Una noche me dieron un susto de muerte: estando en la celda a punto de acostarme vi cómo alguien se asomaba por el ventanuco superior de la puerta para ver lo que estaba haciendo dentro. ¡Me produjo tal indignación...!

Para remediarlo puse un cartón en el ventanuco para, de ese modo, preservar la poca intimidad que de por sí teníamos. “Alguien”, sin decir quién era, me lo quitó al día siguiente. Eso sí, no volvieron a asomarse por el tragaluz.

Lo de ver qué hacía yo parecía que les gustaba y que tenía su morbo, porque otra vez noté unas manos asidas como garras a la pared medianera tratando de encaramarse para ver lo que estaba haciendo la hermana de al lado, o sea, yo. 

La hermana vecina era algo especial: se quejaba continuamente y, si al fin acudía su hermana querida, todo eran lamentos y suspiros quejumbrosos. Pero creo que esto ya lo he dicho antes. No he dicho que esa misma persona fingía sueños en voz alta, diciendo y citando nombres muy concretos de otras religiosas.

Hacia el exterior, en publicaciones, revistas y folletos, querían, eso sí, dar una imagen agradable, limpia, dulzona... Y yo, como era una chica guapa --creo que todavía lo soy-- era la elegida para sus folletos de propaganda: fotos en el jardín, entre flores, en posturas melifluas, empalagosas, con sonrisa de atardecer primaveral y poses arreboladas.

Creo que la vida religiosa ha cambiado, no sé si para bien, respecto a vivencia del "carisma", pero sí en el aspecto humano. Como el péndulo suele oscilar, ahora me resulta chocante saber que tal o cual "hermana" va con frecuencia a la peluquería, viste de manera elegante, necesita dinero de bolsillo para sus gastos, en vez del metro coge el coche de la comunidad. Bueno... ¿y por qué no?

¿Y por qué cuento esto? Quizá porque es la parte sociológica menos vistosa del acaramelamiento con que se ve la "vocación religiosa". Vivir en comunidad es muy duro. Al comienzo todo son buenas palabras, sonrisas, miradas complacientes... pero luego hasta la más pequeña cosa es motivo de disgusto, de enfado y de contrariedad.

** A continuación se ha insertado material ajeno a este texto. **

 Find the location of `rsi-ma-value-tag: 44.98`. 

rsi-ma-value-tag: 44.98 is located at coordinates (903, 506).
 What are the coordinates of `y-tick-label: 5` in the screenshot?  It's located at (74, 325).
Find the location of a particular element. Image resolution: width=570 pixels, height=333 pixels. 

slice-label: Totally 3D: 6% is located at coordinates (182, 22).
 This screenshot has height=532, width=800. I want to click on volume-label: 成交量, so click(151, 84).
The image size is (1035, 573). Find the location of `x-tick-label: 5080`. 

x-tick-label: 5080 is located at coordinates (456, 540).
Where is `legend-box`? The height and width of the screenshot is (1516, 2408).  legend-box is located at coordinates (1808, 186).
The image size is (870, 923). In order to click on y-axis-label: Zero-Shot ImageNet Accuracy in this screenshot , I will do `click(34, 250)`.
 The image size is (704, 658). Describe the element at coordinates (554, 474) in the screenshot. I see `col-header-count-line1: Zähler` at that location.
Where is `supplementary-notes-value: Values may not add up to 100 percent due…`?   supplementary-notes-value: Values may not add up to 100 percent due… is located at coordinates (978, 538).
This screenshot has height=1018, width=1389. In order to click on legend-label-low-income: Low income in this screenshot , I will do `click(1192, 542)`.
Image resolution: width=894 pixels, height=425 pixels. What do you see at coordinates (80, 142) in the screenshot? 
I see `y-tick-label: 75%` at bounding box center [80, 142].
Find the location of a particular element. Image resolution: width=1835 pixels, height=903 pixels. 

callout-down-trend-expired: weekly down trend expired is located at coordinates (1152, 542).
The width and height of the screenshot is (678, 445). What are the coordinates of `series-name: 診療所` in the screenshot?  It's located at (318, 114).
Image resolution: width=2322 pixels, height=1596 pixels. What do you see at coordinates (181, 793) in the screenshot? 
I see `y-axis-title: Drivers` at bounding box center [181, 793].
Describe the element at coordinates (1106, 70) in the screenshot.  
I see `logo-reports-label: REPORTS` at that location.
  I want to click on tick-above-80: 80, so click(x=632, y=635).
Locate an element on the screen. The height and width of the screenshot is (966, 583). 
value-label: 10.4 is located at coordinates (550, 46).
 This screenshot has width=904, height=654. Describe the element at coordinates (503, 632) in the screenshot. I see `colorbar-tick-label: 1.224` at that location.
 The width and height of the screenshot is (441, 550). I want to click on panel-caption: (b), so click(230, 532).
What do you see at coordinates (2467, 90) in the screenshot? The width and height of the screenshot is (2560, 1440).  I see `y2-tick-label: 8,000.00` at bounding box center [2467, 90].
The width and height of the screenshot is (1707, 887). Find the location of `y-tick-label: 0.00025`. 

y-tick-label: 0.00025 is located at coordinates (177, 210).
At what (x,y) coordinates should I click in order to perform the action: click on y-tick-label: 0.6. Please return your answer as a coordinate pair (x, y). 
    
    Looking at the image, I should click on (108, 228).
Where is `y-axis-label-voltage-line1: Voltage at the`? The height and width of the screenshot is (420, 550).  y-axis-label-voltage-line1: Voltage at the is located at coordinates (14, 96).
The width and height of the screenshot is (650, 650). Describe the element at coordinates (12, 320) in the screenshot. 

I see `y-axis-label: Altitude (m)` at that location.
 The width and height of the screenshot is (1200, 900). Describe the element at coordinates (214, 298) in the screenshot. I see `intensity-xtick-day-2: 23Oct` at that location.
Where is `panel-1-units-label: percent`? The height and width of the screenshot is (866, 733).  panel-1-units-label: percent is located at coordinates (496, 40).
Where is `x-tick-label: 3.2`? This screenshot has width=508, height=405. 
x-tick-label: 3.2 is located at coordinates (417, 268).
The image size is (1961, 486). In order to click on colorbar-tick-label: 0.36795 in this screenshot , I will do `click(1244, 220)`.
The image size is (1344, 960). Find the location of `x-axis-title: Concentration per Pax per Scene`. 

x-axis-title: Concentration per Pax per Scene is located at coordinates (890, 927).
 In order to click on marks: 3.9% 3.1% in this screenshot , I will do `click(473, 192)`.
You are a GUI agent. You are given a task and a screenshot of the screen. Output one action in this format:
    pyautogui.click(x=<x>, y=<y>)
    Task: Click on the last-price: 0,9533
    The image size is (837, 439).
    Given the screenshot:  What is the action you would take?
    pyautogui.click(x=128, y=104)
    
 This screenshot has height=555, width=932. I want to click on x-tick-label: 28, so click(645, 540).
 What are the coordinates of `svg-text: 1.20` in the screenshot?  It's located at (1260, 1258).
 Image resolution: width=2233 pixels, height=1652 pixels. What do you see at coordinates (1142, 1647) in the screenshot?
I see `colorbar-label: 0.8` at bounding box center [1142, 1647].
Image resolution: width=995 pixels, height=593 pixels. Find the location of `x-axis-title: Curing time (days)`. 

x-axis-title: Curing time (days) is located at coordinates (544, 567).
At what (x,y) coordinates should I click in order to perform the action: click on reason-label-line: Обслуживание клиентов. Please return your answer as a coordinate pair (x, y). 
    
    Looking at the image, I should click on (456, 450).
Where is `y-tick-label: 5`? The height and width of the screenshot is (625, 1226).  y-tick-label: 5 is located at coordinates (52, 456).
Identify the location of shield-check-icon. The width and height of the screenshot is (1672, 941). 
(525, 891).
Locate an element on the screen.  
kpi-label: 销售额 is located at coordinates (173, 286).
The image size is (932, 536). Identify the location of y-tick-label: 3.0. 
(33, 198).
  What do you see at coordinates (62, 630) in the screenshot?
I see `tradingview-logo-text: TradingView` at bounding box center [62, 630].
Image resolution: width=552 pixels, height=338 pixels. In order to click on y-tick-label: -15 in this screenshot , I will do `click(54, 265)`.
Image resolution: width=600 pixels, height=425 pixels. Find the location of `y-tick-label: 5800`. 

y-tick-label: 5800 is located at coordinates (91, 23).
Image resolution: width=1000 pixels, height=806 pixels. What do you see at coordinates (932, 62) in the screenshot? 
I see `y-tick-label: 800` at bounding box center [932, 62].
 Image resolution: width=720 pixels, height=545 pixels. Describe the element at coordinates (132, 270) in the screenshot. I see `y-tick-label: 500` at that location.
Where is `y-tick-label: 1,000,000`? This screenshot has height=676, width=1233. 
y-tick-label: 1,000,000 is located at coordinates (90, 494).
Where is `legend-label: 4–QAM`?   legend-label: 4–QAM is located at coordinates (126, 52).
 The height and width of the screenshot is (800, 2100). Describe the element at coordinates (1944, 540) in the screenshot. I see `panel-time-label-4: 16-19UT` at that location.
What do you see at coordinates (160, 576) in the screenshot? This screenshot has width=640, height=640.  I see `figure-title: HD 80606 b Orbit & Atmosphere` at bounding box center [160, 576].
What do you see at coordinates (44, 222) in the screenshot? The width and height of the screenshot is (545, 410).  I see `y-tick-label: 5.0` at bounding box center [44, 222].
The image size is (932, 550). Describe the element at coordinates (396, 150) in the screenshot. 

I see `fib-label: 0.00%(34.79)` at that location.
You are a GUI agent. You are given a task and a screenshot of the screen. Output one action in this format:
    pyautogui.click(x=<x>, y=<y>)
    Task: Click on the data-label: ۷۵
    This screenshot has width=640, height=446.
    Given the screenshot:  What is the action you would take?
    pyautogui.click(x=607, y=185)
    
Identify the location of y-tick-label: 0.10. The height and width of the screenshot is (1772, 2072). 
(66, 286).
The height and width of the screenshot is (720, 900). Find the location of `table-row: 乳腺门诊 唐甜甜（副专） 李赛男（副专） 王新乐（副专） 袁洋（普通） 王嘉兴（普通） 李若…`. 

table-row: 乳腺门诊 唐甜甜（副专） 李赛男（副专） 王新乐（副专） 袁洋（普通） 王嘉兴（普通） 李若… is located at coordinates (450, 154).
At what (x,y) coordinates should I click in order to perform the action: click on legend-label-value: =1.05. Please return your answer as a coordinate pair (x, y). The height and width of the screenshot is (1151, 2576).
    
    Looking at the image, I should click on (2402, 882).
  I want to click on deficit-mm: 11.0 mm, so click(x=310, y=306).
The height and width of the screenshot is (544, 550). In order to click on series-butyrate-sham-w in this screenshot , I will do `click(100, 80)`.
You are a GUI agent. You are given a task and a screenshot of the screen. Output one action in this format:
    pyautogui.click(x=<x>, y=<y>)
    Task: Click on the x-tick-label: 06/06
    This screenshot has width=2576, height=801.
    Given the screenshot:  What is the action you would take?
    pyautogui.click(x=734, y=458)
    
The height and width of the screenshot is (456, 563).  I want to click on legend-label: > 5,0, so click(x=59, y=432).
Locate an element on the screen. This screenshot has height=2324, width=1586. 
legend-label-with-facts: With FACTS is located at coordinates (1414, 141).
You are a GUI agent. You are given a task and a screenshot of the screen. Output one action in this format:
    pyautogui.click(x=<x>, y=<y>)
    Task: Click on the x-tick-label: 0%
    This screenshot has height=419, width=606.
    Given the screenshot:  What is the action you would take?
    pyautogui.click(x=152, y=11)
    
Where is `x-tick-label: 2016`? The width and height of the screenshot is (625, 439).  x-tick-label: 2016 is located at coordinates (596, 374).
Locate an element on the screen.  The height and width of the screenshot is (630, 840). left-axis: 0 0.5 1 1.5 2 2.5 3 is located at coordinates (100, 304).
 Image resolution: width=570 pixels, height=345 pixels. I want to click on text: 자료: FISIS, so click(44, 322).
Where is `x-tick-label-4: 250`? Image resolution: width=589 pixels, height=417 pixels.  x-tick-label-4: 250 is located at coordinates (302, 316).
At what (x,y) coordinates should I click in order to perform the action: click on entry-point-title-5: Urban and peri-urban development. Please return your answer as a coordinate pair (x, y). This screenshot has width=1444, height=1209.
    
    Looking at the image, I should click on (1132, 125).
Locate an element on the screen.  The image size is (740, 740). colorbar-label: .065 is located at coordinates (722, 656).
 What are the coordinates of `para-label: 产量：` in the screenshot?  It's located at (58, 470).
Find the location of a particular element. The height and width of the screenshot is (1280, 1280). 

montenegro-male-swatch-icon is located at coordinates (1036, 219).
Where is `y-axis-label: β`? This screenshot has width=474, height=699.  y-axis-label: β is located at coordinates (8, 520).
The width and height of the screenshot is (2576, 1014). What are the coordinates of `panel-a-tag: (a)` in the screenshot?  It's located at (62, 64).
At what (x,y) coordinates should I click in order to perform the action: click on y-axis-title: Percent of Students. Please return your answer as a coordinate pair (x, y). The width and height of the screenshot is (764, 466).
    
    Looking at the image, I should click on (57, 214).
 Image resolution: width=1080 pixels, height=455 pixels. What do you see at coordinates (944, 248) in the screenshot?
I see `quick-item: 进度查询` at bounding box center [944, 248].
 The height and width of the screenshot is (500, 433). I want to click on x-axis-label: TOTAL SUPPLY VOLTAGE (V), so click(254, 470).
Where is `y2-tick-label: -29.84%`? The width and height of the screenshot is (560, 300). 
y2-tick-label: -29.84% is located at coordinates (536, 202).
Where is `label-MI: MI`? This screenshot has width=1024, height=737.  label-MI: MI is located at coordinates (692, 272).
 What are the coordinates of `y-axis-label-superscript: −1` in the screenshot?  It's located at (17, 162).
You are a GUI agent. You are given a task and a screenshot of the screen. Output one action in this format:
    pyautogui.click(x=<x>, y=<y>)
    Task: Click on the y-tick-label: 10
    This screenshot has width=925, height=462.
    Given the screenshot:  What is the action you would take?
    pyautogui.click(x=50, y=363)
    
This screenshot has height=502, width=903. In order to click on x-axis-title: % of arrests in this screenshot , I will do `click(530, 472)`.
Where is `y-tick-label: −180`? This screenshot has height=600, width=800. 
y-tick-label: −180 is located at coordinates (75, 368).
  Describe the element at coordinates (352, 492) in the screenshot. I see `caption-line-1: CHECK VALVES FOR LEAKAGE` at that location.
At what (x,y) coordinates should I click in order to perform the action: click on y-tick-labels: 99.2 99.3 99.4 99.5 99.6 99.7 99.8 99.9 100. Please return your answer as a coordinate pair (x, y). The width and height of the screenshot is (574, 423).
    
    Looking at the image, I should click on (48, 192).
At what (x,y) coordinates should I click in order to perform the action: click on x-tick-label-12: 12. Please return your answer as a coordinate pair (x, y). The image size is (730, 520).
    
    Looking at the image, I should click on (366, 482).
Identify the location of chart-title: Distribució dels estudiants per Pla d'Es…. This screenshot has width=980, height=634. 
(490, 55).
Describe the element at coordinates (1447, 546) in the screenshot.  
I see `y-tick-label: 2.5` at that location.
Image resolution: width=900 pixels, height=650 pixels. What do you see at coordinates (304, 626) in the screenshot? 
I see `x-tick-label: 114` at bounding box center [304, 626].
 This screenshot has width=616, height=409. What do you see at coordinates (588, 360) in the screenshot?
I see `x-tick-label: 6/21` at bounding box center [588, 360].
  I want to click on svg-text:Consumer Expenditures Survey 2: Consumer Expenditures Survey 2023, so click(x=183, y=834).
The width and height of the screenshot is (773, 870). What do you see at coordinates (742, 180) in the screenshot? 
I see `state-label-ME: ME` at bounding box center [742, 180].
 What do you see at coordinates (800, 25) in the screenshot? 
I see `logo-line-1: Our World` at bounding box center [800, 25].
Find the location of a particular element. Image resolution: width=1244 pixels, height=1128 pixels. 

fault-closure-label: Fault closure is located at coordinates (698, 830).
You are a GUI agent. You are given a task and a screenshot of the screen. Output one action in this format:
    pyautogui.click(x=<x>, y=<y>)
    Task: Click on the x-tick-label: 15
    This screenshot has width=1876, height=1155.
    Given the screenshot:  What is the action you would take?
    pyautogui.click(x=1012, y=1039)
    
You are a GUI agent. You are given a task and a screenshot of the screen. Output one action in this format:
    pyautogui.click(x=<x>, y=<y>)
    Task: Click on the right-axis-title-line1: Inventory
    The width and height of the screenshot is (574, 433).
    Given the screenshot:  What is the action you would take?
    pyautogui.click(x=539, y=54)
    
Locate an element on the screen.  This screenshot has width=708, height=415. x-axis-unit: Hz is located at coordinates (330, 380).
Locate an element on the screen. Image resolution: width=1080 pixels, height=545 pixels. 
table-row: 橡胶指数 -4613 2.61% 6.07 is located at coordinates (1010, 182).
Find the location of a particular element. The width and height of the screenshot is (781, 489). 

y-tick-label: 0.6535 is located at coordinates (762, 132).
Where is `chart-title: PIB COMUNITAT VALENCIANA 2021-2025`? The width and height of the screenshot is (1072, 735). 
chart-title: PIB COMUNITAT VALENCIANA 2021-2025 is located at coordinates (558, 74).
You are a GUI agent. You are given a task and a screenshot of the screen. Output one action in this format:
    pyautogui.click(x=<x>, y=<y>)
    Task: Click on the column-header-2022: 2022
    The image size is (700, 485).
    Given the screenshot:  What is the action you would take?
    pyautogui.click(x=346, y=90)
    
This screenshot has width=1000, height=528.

Podrán decir que es cosa ya muy pasada, que estoy relatando casos propios de tratamiento psiquiátrico... Pues no. El "ambiente" general era así, espeso, caliginoso, agobiante, sin libertad alguna, compulsivo... En tal ambiente una pierde la propia personalidad, una no se siente "ella", no hay normalidad alguna en la vida que se lleva o se arrastra...

Hoy esta “mi” Congregación va en caída libre. En mi tiempo éramos más de 3.000. Creo que ahora, pasados unos 30 años, rondan las 750 en todo el mundo.

He de añadir algo importante: no guardo mal recuerdo ni menos todavía animadversión hacia la mayor parte de compañeras; he continuado posteriormente viéndome con alguna de ellas; saludo con agrado a quienes todavía están “dentro” y creo que me reciben con afecto... Creo que a todas nos venció el modo de vida que venía impuesto por “La Regla” y por la costumbre, aunque todavía sigo dudando que la santidad consista en esos ritos y prácticas, todo ello visto hoy como algo absurdo.